6% of male population comparisons (Table 2). Whales of both sexes from South Africa in 1936 or 1983 were smaller than those from the Tay Estuary, Scotland, while those from the 1983 stranding were also smaller than both sexes from Japan or Chile, and Chilean whales
of both sexes were larger than those from Tasmania. No significant differences were found between whales of both sexes from the Tay Estuary, Japan, and Chile. In other examples, a significant difference in size between areas was confined to only one sex. Overall geographical patterns are difficult to establish, and perhaps should not be sought, given the sparse nature of the data and in most cases a lack of accompanying age information. Nevertheless, it appears that adult false killer whales from different areas (and even from the same area) can differ significantly compound screening assay AG 14699 in mean body size by as much as 0.5–0.6 m. Assuming variation in body size is genetically based and an evolved response, the observed differences in body size could be the result of any one, or a combination, of several selective forces to which the populations have been exposed in their respective environments. These include different ambient sea temperatures and differing food availabilities, especially seasonally and/or spatially—current data on the diet and feeding behavior of (particularly South African)

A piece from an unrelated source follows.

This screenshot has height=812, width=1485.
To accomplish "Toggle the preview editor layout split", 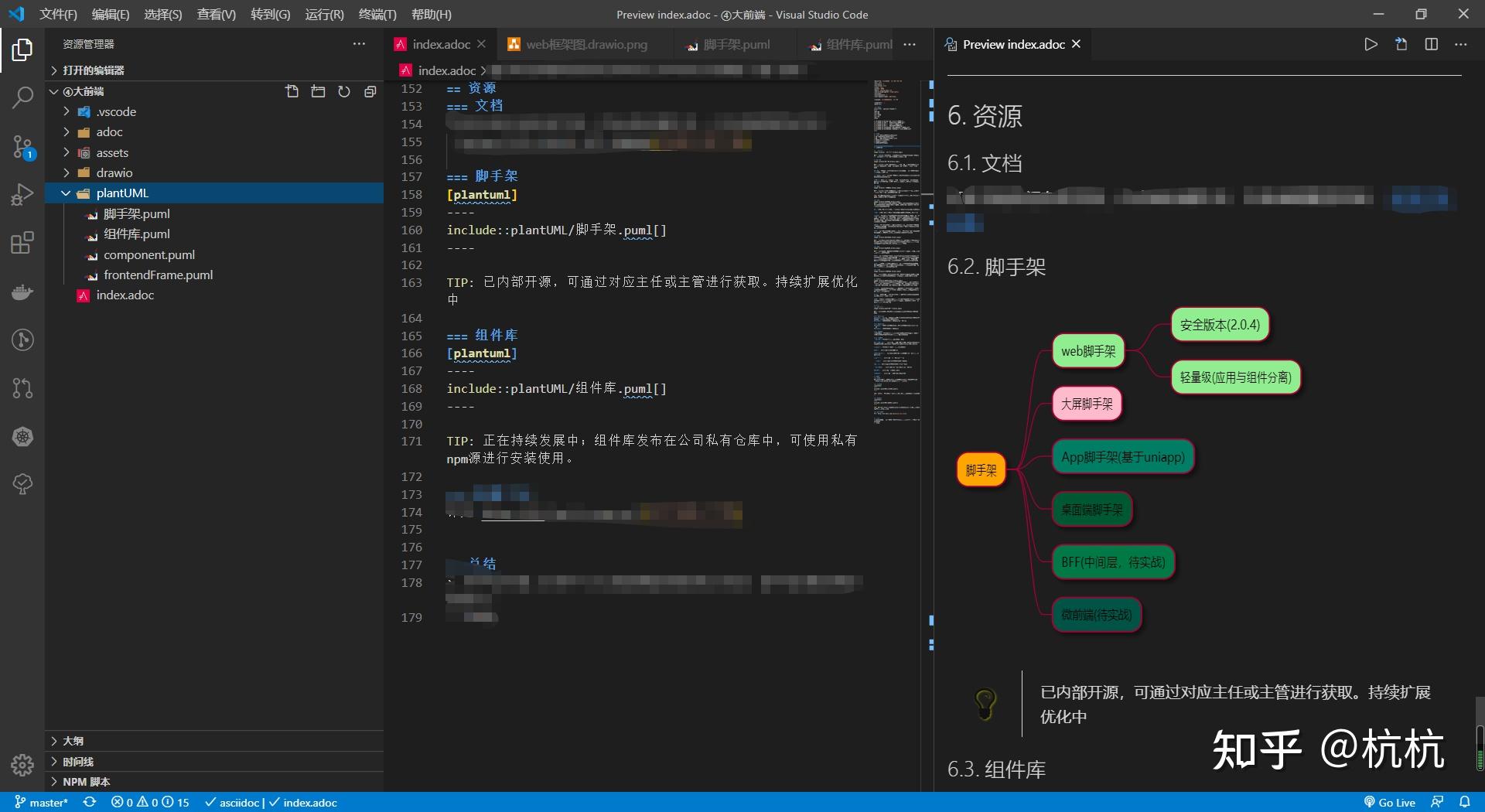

false killer whales are insufficient to determine whether there are differences with those from Japan. Further regional studies of growth, especially in tropical regions, are needed to clarify the issue. The growth curves constructed in this paper differed greatly from those previously published by Purves and Pilleri (1978) for a group of false killer whales stranded at Dornoch Firth, Scotland, which failed to reach an asymptote. Even though the body lengths of the oldest Scottish specimens were roughly comparable to those of the oldest Japanese specimens, their ages were much younger, 18–23 compared to 55–65 yr. The teeth from the Scottish animals Vitamin B12 were not decalcified or stained, and only dentine layers were counted using a low power lens and reflected light (Purves and Pilleri 1978). Thus it seems
likely that their ages were underestimated, particularly in older animals where age is more difficult to determine accurately from dentinal layers only. Consequently the differences between the growth curves of the Scottish sample and our samples from South Africa and Japan were methodological rather than real. A marked geographic difference between our samples was the lower incidence of pregnant animals and juveniles of presumed suckling age in the South African sample. While this could be attributed to a temporary loss of fertility in the population (or a biased representation of reproductive classes in the stranding), the significantly lower ovulation rate in the South African whales suggested that these alternative explanations are unlikely, and that the St.